What chain reactions will occur after the interest rate cut is implemented?
Citigroup believes that although last week's strong employment data in M country blocked the possibility of a rate cut in July, the consensus among Fed officials on cooling inflation is driving the process of starting rate cuts in September.
If the Fed really starts to cut interest rates in September, global markets may show the following trends:
1. Stock Market: Short-term frenzy and long-term concerns coexist. Goldman Sachs predicts that interest rate cuts will drive the S&P 500 index up by over 10% in the next 12 months, with tech stocks and consumer sectors likely to be the biggest winners. However, caution is needed regarding the risk of "all good news priced in."
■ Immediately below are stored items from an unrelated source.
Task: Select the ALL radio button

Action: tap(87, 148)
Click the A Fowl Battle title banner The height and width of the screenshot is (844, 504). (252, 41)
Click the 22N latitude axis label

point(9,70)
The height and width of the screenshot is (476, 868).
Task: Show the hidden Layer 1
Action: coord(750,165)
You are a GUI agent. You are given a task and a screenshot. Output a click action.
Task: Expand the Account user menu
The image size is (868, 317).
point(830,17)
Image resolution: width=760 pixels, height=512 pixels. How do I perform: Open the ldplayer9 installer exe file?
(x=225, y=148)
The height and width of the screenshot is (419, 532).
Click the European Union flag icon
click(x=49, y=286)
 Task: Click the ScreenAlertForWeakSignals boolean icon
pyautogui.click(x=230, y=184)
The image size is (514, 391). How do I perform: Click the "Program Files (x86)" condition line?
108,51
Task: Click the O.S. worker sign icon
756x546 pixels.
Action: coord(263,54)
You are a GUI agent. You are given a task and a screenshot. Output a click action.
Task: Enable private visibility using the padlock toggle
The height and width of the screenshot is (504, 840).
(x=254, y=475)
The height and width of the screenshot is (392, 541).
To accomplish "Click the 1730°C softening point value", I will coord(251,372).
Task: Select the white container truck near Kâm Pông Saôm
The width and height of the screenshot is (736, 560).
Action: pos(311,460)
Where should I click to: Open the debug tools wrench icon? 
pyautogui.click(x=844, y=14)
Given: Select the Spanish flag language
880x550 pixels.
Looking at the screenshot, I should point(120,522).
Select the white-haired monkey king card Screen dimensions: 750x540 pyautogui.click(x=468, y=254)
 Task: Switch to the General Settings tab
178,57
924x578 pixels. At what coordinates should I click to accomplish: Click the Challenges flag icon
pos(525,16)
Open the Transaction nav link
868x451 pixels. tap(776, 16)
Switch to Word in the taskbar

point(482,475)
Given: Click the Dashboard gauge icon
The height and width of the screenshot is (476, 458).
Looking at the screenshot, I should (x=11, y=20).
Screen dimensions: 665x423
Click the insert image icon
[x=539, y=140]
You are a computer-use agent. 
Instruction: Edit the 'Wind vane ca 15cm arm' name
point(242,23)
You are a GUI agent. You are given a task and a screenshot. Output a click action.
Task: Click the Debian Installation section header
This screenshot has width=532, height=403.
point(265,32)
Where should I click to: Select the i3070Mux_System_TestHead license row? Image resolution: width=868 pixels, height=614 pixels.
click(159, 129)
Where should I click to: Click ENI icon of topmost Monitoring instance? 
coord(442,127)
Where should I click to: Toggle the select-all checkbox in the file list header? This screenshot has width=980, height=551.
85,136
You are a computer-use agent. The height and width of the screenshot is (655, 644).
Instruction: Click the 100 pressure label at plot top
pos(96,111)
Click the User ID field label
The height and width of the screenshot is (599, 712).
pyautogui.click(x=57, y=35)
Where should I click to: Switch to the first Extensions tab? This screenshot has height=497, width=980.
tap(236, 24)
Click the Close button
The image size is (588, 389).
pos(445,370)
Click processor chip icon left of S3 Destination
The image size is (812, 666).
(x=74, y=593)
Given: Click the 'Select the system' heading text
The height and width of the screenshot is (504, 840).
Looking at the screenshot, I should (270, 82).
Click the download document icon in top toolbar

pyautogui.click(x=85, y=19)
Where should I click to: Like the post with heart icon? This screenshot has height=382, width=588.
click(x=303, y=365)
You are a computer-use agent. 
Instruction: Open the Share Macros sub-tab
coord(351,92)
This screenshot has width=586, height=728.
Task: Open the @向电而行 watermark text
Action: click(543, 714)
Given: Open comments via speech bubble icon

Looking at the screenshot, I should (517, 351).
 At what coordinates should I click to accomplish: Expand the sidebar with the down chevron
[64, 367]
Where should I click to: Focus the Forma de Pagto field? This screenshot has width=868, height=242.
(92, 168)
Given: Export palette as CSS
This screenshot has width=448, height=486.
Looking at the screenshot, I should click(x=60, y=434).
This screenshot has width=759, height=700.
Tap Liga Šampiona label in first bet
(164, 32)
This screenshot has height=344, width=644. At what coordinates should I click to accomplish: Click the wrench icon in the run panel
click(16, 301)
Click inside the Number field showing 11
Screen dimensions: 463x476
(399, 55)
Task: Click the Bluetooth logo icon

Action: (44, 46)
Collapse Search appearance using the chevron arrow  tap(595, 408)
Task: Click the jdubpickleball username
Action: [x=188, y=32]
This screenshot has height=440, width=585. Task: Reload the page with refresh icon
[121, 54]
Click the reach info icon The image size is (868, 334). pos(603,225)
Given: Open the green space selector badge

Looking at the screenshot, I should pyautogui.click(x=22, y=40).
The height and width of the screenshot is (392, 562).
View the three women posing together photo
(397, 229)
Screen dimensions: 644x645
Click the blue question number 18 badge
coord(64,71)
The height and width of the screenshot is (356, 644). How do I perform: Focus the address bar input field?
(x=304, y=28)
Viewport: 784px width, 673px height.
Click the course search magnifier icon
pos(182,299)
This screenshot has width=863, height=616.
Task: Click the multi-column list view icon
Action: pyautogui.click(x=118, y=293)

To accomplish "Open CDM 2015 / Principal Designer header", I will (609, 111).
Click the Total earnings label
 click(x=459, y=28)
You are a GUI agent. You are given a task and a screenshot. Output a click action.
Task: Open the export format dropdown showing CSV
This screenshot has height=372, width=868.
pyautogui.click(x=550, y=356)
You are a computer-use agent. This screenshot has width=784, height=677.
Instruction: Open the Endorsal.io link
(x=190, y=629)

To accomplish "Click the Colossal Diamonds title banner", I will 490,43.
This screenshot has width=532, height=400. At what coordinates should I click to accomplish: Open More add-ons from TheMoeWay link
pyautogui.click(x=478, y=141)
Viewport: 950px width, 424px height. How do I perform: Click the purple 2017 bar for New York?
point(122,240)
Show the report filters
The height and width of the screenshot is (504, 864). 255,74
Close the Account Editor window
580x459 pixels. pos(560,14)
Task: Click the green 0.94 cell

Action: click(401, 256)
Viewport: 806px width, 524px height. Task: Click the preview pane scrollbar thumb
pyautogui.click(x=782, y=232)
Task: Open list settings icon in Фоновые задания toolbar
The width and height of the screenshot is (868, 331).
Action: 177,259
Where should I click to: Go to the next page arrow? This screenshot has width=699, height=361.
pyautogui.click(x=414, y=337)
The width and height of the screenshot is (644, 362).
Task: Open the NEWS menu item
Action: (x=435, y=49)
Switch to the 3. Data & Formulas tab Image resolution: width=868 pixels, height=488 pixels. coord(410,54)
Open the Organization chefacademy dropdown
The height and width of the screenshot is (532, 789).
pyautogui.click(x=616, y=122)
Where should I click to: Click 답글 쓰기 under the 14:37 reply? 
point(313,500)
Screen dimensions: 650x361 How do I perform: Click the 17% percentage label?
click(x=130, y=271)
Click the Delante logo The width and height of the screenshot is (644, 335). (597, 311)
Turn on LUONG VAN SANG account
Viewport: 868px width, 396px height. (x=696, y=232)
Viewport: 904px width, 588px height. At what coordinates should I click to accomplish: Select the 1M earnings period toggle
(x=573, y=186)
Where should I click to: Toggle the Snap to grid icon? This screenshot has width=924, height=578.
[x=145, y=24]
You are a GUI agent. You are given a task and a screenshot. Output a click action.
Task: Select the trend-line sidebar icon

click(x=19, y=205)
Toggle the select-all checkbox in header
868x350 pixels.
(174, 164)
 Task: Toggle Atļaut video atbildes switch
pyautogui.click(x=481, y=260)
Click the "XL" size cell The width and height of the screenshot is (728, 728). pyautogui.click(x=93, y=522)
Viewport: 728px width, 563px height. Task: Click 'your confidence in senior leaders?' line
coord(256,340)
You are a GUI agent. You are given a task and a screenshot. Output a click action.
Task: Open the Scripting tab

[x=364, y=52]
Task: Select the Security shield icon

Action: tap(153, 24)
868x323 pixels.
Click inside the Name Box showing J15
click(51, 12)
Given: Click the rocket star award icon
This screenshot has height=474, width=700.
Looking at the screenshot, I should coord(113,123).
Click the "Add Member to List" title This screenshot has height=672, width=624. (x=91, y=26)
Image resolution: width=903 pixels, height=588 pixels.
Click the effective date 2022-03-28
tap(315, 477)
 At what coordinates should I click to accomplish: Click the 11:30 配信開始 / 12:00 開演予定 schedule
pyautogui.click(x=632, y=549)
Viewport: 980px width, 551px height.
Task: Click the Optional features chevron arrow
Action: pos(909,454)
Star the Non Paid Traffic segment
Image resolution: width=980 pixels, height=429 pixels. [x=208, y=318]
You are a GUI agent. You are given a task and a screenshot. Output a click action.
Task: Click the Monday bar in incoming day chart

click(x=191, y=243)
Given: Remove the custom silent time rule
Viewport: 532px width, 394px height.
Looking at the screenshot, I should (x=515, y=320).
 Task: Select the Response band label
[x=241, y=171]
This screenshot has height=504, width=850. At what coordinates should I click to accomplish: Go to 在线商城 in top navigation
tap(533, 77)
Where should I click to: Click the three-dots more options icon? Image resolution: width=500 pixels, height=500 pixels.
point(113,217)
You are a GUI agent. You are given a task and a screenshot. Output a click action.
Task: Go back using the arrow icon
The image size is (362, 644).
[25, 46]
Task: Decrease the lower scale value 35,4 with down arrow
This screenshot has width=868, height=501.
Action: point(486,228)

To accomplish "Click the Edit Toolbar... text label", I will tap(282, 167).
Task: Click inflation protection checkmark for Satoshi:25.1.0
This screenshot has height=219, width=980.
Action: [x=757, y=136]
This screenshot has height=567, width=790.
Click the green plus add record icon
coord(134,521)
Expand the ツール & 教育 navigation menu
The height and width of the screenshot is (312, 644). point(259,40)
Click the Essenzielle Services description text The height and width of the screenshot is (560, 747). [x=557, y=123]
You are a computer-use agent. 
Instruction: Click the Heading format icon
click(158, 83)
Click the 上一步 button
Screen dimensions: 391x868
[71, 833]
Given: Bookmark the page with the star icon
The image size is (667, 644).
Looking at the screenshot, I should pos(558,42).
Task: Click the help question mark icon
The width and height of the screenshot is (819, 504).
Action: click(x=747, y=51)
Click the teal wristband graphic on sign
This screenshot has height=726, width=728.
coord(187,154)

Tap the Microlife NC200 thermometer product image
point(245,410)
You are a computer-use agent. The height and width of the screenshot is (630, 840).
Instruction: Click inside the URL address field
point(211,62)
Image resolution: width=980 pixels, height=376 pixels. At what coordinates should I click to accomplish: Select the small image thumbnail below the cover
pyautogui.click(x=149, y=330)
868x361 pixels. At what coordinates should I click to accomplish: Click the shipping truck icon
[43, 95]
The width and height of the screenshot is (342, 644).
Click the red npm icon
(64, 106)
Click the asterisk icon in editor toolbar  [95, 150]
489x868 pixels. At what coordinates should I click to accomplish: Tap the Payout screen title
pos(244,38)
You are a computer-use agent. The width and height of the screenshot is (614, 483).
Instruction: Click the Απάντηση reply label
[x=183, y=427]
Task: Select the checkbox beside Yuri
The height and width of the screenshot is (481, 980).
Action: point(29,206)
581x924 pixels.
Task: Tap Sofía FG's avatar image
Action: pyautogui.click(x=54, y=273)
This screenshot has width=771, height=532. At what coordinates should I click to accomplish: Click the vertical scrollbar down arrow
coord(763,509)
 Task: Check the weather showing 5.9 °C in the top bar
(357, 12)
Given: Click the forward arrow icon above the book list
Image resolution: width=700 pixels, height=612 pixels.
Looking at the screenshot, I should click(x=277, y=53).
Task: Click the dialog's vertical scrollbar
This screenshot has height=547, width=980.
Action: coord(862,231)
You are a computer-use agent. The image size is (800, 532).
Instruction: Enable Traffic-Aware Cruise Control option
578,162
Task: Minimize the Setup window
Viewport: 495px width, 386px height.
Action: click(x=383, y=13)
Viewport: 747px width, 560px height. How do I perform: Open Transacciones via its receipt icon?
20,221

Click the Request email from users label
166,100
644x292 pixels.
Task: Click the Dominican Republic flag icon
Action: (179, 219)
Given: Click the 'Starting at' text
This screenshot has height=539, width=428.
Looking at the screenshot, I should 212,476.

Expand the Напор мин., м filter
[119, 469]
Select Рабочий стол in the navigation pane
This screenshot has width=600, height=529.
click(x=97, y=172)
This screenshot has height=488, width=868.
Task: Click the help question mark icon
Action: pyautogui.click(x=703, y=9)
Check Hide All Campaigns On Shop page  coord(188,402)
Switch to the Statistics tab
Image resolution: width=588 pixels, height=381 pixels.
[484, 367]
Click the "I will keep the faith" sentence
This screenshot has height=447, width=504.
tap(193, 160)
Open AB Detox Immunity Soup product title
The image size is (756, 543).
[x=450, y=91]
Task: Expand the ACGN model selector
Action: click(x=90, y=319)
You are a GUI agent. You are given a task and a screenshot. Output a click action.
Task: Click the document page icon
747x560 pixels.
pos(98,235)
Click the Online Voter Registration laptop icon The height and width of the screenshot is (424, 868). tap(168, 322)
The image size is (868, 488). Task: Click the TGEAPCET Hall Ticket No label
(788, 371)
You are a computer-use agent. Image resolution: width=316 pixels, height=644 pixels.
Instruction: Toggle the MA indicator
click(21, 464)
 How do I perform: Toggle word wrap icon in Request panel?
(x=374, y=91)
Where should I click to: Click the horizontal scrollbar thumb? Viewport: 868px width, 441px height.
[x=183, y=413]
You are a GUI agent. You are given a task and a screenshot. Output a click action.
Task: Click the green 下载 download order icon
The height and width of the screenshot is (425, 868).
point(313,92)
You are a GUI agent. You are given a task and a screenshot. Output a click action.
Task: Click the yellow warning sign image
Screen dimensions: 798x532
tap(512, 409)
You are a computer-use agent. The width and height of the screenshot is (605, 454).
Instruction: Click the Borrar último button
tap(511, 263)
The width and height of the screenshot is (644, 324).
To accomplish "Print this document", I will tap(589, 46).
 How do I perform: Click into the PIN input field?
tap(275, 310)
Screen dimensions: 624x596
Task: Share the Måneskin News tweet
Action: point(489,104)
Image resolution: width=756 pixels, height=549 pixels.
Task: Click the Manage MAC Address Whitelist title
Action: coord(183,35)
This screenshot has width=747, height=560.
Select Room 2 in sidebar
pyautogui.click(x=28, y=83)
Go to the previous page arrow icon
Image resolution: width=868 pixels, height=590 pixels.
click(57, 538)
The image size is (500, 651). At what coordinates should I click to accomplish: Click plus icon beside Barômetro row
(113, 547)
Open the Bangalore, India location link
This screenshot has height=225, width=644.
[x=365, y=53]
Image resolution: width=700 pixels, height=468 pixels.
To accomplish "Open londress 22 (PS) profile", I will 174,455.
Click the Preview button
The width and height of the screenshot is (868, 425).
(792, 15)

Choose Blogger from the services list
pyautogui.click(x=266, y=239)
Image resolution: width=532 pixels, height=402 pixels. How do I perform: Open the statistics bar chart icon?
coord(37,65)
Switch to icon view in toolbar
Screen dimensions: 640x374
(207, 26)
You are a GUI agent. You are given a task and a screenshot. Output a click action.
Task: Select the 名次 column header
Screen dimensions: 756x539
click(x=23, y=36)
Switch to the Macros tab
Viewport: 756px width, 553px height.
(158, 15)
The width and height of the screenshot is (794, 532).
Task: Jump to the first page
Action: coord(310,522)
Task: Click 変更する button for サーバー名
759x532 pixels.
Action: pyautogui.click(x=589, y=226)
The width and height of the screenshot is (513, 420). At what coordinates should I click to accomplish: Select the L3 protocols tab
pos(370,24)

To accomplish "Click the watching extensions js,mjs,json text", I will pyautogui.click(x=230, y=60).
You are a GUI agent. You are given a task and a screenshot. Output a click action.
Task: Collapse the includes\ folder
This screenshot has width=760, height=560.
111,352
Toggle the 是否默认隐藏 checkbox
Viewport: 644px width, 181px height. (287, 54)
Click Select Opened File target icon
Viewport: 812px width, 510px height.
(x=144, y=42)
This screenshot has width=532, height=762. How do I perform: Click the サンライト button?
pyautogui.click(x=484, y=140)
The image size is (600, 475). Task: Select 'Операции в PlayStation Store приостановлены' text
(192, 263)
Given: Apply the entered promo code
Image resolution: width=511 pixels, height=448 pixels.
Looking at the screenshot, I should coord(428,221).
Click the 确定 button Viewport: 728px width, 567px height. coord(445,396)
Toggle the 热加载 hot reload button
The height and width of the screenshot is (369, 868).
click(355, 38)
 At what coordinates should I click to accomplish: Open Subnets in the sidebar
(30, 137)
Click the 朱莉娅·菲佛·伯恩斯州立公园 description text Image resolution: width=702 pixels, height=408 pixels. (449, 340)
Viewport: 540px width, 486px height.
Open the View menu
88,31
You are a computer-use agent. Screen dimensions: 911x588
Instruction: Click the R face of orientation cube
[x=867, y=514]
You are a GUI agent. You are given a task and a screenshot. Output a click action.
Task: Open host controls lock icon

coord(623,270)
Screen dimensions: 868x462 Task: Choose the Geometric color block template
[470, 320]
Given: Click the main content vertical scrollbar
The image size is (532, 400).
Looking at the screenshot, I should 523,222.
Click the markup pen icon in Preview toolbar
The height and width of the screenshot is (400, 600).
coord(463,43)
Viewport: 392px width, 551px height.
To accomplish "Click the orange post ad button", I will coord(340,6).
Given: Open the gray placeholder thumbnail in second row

Deutsche Bank pointed out that if the rate cut is not as expected or economic data worsens, the market may fluctuate in the opposite direction.
2. US Dollar: Under depreciation pressure, the "seesaw effect" may cause the US Dollar Index to fall below the 100 mark, while currencies such as the Renminbi and Yen may strengthen temporarily, benefiting export-oriented economies like China.
Emerging market assets (such as gold and Hong Kong stocks) will attract more capital inflows, but countries with high debt may face exchange rate shocks.
3. Enterprises: Financing loosening and cost pressures coexist. The cost of issuing corporate bonds in the U.S. has decreased, and technology giants are expected to increase share buybacks. However, export enterprises may suffer profit losses due to the depreciation of the dollar.
The Fed's interest rate decisions have never been a simple "economic issue," but rather a complex game of economics, politics, and international relations.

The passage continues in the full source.